#14 MVP Telomere Project Stage 2 - Run Telseq on 100 MVP samples
Updates on telseq with 10 crams
1. Runtime and cost estimation across machine types:
Compared the runtime and cost incurred when running telseq on different machine types. Ideally we would want to minimize the cost incurred per unit. More information on cost and runtime estimation/comparisons can be seen in this markdown file. All comparisons were done by running telseq with the -u
flag.
Figure 1 - Per unit runtime across machine types:
Figure 2 - Per unit cost across machine types:
The cost incurred per unit run is the relatively low for n1-standard1 although the runtime is higher than other machine types. For the next round of telseq on 100 samples the n1-standard1 machine type was used.
2. Understanding the relationship between age and telomere length:
The analysis pipeline built is in this notebook. I have also extracted the age, sex and ethnicity information for these 10 samples and merged them with the telseq output on the basis of the SHIP-ID. This way we can build a correlation profile between the Age and the telomere length estimate.
Upon performing pearson correlation, the correlation coefficient was around -0.39. This a moderate negative relationship between telomere length estimate and age, which means that as age increases, the telomere length estimate tends to decrease.
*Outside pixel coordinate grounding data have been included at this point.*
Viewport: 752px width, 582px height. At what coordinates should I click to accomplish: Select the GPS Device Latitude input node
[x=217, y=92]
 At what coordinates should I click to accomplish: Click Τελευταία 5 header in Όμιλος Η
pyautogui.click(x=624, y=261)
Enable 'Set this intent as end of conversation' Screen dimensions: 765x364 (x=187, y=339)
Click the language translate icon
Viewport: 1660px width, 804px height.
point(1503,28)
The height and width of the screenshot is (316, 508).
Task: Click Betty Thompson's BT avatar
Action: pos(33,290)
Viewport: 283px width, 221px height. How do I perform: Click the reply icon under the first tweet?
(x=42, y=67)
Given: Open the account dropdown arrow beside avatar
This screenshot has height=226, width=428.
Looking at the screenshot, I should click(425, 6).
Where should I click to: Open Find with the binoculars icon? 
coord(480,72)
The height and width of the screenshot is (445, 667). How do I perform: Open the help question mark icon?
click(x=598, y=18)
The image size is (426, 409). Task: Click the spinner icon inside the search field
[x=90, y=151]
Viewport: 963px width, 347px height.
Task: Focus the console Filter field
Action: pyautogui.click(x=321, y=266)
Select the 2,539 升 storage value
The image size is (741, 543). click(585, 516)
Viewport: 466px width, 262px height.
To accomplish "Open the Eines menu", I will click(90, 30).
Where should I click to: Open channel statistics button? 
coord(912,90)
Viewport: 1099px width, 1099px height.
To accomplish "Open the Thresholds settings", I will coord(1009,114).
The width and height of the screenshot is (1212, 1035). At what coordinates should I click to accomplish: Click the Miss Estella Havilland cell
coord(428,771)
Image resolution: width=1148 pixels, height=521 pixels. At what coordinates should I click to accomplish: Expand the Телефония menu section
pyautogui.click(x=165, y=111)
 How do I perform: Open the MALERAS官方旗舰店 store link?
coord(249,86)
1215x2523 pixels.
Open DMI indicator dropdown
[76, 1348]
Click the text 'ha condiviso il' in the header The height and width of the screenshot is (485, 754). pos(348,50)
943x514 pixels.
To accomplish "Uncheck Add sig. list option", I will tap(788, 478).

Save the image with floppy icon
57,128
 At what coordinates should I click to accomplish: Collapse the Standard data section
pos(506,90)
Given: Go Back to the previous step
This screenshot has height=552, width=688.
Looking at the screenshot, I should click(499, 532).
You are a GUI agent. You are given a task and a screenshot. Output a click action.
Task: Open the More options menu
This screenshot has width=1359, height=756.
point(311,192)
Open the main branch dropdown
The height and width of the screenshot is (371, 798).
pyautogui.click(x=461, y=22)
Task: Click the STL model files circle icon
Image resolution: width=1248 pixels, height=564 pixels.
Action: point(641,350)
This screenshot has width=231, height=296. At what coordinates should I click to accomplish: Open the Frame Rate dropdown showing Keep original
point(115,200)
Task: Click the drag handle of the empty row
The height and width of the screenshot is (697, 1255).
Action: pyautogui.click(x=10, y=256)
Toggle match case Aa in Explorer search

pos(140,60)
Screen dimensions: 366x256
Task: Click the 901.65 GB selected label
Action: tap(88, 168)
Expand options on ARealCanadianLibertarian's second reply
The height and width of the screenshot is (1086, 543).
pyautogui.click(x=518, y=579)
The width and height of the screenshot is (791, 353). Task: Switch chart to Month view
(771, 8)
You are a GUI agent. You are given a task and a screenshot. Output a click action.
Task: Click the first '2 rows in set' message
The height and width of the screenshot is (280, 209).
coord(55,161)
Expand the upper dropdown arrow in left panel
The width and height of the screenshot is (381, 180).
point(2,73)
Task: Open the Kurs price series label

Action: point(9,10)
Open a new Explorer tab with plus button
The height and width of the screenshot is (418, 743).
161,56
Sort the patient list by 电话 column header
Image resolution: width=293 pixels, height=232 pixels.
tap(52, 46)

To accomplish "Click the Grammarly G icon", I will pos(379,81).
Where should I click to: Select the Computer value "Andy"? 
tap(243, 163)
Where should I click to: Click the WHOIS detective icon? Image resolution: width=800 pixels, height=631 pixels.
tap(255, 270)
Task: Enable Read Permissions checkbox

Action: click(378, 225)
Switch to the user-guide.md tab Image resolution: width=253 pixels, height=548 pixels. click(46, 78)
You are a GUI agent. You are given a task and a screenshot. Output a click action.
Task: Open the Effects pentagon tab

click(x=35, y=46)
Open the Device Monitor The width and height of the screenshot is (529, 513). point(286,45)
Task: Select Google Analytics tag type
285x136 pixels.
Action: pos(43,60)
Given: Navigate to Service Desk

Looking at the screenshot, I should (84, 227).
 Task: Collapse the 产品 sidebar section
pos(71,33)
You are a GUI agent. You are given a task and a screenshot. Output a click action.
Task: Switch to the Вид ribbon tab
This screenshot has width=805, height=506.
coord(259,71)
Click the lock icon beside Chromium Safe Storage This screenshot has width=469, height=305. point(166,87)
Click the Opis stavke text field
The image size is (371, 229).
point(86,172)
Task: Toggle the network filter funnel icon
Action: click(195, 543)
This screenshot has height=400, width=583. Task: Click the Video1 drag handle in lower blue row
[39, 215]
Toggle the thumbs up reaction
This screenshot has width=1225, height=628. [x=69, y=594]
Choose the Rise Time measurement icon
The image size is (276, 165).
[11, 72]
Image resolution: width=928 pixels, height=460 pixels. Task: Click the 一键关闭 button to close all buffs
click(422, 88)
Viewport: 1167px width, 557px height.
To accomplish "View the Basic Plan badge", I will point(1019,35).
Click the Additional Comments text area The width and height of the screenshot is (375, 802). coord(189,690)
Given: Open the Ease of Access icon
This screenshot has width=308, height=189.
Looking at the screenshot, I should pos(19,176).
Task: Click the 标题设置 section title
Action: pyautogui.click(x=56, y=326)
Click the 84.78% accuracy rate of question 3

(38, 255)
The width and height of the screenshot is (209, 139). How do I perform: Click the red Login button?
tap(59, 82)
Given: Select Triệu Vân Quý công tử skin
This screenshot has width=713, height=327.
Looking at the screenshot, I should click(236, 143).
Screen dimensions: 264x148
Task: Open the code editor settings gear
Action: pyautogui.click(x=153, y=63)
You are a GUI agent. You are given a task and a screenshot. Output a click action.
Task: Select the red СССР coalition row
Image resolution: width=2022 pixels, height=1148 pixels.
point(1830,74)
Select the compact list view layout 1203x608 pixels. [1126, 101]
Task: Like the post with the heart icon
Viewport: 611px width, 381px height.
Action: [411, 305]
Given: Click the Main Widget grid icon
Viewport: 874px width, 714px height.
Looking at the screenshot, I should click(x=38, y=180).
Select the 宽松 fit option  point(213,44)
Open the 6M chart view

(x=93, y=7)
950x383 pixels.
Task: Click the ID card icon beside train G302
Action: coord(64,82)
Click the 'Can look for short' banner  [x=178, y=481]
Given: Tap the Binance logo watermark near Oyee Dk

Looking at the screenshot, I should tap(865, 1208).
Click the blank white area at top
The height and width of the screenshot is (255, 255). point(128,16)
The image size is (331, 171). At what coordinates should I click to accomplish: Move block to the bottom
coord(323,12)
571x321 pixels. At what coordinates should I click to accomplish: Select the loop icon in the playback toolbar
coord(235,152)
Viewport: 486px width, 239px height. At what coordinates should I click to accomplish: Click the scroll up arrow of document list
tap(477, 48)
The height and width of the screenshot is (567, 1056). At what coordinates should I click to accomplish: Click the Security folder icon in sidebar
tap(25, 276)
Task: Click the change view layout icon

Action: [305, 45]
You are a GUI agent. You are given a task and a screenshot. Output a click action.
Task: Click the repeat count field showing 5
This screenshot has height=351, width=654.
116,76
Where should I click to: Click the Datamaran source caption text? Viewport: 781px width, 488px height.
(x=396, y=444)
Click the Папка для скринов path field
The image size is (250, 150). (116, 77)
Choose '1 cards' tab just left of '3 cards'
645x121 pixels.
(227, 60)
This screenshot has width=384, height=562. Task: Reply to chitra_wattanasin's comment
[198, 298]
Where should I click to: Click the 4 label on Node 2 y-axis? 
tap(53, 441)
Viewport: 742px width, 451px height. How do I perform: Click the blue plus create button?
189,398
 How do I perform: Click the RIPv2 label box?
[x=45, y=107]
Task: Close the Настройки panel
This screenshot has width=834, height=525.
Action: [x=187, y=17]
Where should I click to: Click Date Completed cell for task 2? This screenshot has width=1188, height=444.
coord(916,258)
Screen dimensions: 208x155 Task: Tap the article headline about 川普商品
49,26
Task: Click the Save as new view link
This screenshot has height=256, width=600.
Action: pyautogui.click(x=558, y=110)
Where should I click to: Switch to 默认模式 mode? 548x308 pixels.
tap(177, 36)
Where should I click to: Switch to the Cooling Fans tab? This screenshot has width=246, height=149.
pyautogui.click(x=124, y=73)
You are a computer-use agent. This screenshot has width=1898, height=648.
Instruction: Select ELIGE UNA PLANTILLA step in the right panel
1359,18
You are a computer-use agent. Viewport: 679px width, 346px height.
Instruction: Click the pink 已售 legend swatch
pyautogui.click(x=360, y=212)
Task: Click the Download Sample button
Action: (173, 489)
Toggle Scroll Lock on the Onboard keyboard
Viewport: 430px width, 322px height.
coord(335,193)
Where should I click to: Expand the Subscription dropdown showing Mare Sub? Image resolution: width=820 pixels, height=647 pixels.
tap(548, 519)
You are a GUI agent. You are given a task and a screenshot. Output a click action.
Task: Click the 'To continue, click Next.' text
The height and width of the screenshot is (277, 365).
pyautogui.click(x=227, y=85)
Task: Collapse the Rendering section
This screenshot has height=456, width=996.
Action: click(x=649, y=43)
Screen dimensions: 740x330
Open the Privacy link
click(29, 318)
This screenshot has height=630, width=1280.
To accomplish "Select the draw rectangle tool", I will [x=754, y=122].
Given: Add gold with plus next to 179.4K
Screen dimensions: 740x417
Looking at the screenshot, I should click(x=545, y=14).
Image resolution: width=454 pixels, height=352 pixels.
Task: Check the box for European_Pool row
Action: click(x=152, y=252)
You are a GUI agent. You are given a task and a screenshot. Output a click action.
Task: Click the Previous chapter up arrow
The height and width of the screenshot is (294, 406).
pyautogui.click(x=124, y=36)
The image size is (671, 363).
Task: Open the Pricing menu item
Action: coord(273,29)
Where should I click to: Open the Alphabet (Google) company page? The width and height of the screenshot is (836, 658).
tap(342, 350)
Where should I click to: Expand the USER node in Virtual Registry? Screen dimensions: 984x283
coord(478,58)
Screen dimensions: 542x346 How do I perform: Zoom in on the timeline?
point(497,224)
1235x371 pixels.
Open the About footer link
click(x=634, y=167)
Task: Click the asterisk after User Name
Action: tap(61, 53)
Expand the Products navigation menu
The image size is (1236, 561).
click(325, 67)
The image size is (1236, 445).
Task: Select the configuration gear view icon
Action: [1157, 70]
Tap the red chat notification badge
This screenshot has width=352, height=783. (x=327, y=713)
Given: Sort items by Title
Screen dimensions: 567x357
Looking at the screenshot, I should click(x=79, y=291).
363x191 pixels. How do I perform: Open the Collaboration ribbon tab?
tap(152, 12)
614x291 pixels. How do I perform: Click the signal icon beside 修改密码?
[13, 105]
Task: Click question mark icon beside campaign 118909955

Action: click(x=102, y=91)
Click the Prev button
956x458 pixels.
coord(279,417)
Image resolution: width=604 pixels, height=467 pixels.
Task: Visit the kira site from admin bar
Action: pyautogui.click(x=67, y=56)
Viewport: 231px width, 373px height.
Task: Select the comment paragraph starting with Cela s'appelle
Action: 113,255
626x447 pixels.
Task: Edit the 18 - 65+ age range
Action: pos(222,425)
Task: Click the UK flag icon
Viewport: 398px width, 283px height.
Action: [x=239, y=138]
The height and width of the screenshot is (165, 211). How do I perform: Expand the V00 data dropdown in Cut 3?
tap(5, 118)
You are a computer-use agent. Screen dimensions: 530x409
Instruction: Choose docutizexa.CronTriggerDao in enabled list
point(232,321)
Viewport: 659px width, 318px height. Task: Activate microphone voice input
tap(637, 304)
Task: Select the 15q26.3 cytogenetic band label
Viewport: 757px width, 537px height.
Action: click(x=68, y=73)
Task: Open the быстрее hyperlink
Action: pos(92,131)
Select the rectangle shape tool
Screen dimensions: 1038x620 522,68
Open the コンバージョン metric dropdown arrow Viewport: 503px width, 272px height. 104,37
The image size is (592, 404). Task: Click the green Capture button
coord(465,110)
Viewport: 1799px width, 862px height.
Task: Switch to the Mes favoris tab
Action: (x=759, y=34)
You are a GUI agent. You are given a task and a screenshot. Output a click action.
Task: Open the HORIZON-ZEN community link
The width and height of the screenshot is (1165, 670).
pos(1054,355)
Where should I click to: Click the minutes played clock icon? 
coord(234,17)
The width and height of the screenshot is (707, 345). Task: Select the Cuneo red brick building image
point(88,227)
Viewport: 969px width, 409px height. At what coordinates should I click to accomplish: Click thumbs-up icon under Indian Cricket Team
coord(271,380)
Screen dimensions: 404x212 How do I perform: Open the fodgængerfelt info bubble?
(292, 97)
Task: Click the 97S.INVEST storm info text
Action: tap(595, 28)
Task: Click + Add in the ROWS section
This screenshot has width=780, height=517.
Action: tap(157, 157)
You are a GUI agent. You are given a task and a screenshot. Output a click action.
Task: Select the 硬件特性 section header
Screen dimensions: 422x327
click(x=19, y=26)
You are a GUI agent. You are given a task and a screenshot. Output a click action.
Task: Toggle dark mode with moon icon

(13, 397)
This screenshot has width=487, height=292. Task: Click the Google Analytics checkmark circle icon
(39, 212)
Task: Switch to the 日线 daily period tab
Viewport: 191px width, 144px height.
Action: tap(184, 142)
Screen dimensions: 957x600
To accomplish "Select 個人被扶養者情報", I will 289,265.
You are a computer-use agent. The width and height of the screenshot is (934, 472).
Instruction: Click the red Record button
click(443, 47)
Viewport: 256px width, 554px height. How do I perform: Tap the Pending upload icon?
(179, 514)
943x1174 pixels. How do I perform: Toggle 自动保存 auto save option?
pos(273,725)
Telseq run on 100 MVP samples
1. Generating a sample set of 100 from a population of 1000 MVP datasets
The goal here is to perform a method of sampling such that we are able to choose a set of 100 samples which will have an distribution that will be representative of the population group. From literature, there are two methods that we could use to do the sampling - Random sampling and Stratified sampling.
-
Random sampling - This is a sampling method where every data point has an equal chance of being in the sample set. This sampling method usually does not have any dependent variables (in this case - Age). I generated a list of 100 samples by running the
random.sample
function. -
Stratified sampling - Here, the data is first grouped on the basis of a chosen ‘variable’ (Age in this case), following which the sampling is done from each group to ensure that the selected samples have an ‘Age’ distribution that is representative of the population. This way, we can make sure that the sample group accurately represents the the population with respect to the ‘Age’.
In order to identify the best method of sampling for our dataset, we can compare the means between various groups (n=1000, n=100 random sampling and n=100 stratified sampling). The method having a mean closest to the mean of the population would be the best method for sampling. From the results, the mean of stratified sampling aligned closest with that of the population. We will be using the 100 samples generated through this method to run the second round of telseq with n1-standard1 machine type.
More details on how each method of sampling was performed, comparison opf means, and distribution of age before and after sampling can be seen in the notebook under section 2.8.
2. Running telseq on 100 samples
Telseq run completed for the 100 samples chosen through stratified sampling. Before running the 100 samples the telseq script was updated to make sure the output files had the same name as the input crams.
3. Analysis pipeline for the 100 samples
All the analysis performed on the subset of 10 crams were repeated and can be seen in this notebook under section 3.0. The correlation coefficient for the 100 samples is -0.31, again showing a moderate negative relationship between the Age and the telomere length estimate. The correlation values have also been identified after splitting the data on the basis of sex and ethnicity.